Task item: All that should be output is the block of lines below from the line with "Click the history" to the line with "Given: Open more options for 青空 太郎 row", both included, exactly as written.

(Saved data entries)
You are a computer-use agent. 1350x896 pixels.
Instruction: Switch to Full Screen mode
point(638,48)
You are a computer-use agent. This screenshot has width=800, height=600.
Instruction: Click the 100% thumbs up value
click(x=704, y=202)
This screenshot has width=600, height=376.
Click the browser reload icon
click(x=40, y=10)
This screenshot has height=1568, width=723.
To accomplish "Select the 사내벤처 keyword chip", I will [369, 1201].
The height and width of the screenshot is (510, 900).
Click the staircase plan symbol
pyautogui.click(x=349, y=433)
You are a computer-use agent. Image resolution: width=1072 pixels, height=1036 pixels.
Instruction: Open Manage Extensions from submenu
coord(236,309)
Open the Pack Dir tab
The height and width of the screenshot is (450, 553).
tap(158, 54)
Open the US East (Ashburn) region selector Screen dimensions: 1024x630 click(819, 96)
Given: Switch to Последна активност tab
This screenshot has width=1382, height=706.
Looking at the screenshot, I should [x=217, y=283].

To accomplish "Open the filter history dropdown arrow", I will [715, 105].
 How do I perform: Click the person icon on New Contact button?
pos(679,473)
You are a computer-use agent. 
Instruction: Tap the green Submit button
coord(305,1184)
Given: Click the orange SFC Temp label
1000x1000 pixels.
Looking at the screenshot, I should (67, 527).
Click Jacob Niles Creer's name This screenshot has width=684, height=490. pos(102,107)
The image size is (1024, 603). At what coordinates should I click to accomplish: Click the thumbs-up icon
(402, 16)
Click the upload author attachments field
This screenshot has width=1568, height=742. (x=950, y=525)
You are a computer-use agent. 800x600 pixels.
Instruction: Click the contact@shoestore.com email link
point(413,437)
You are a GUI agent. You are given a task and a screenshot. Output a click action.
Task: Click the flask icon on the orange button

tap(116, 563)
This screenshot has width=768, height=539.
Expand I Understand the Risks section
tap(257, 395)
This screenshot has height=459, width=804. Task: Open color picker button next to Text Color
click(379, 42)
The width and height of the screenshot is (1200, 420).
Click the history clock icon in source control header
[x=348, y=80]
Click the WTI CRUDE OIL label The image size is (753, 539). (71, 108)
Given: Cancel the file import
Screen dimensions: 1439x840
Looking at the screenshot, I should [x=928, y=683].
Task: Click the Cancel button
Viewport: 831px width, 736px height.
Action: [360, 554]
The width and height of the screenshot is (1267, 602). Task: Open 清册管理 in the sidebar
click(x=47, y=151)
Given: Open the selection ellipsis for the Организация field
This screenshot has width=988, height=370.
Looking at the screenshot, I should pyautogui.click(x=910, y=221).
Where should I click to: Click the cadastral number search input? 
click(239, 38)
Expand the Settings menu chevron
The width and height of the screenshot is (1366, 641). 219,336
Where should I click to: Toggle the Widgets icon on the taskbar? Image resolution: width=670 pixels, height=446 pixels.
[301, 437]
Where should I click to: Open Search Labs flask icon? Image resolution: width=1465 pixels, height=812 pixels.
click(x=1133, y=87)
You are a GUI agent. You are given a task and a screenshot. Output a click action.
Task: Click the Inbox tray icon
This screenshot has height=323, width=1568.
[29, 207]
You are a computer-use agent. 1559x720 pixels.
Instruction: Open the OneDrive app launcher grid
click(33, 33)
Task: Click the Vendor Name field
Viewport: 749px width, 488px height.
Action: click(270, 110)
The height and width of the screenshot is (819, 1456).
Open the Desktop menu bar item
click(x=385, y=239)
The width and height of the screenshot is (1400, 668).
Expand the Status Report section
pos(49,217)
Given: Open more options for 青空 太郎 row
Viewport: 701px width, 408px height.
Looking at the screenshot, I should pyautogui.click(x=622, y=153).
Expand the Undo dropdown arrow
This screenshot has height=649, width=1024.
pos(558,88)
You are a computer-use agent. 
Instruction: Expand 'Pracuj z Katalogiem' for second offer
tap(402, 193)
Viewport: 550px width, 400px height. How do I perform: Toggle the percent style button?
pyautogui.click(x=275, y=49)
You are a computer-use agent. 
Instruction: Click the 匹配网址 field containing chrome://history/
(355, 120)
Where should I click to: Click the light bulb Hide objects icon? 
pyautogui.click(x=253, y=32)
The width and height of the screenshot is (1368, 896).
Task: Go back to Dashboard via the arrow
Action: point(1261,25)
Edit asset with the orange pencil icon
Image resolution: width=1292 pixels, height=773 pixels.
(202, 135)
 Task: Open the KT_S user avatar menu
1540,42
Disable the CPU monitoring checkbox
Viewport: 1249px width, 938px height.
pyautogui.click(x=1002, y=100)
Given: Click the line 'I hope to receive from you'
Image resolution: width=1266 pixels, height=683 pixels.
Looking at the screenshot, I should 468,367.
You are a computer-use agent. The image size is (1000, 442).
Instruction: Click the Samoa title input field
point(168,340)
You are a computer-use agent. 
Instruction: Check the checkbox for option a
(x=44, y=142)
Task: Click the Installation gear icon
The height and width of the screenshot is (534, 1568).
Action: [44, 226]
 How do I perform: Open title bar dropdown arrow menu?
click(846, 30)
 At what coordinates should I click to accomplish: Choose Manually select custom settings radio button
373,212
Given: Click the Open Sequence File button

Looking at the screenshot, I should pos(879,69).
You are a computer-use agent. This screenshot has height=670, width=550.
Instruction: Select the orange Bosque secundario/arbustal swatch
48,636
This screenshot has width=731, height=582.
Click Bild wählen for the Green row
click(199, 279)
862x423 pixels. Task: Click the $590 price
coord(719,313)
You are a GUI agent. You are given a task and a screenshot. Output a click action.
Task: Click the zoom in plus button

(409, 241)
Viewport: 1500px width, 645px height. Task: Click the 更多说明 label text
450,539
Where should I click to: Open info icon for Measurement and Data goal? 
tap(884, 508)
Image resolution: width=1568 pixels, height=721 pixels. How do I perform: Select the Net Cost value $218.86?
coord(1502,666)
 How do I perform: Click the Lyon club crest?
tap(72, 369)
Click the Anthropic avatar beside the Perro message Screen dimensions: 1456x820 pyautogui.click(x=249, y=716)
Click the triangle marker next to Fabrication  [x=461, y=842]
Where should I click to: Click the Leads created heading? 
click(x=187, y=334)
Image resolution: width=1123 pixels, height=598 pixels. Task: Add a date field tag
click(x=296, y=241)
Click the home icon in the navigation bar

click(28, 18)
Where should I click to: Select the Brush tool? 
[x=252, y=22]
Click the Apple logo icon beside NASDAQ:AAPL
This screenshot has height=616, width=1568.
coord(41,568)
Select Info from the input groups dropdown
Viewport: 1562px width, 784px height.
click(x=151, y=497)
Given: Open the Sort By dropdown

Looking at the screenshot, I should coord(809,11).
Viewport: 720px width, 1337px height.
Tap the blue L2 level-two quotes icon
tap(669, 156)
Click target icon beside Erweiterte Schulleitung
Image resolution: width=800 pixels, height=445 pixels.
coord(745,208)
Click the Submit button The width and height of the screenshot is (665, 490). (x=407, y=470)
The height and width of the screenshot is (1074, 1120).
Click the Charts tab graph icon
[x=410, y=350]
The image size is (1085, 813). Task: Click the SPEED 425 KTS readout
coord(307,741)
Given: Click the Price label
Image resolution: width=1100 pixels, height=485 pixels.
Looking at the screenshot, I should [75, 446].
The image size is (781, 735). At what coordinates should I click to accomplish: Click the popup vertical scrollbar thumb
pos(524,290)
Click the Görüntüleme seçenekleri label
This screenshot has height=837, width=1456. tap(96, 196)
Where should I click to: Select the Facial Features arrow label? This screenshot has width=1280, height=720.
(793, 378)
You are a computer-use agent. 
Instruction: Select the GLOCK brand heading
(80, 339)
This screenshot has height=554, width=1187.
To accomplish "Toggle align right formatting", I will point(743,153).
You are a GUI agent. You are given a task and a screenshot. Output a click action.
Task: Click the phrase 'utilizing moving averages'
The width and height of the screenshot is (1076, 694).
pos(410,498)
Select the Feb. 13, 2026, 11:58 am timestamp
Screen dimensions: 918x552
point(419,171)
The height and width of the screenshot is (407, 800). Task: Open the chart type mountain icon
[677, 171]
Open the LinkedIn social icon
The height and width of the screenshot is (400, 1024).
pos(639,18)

Response:
Click the history clock icon in source control header
[x=348, y=80]
Click the WTI CRUDE OIL label The image size is (753, 539). (71, 108)
Given: Cancel the file import
Screen dimensions: 1439x840
Looking at the screenshot, I should [x=928, y=683].
Task: Click the Cancel button
Viewport: 831px width, 736px height.
Action: [360, 554]
The width and height of the screenshot is (1267, 602). Task: Open 清册管理 in the sidebar
click(x=47, y=151)
Given: Open the selection ellipsis for the Организация field
This screenshot has width=988, height=370.
Looking at the screenshot, I should pyautogui.click(x=910, y=221).
Where should I click to: Click the cadastral number search input? 
click(239, 38)
Expand the Settings menu chevron
The width and height of the screenshot is (1366, 641). 219,336
Where should I click to: Toggle the Widgets icon on the taskbar? Image resolution: width=670 pixels, height=446 pixels.
[301, 437]
Where should I click to: Open Search Labs flask icon? Image resolution: width=1465 pixels, height=812 pixels.
click(x=1133, y=87)
You are a GUI agent. You are given a task and a screenshot. Output a click action.
Task: Click the Inbox tray icon
This screenshot has height=323, width=1568.
[29, 207]
You are a computer-use agent. 1559x720 pixels.
Instruction: Open the OneDrive app launcher grid
click(33, 33)
Task: Click the Vendor Name field
Viewport: 749px width, 488px height.
Action: click(270, 110)
The height and width of the screenshot is (819, 1456).
Open the Desktop menu bar item
click(x=385, y=239)
The width and height of the screenshot is (1400, 668).
Expand the Status Report section
pos(49,217)
Given: Open more options for 青空 太郎 row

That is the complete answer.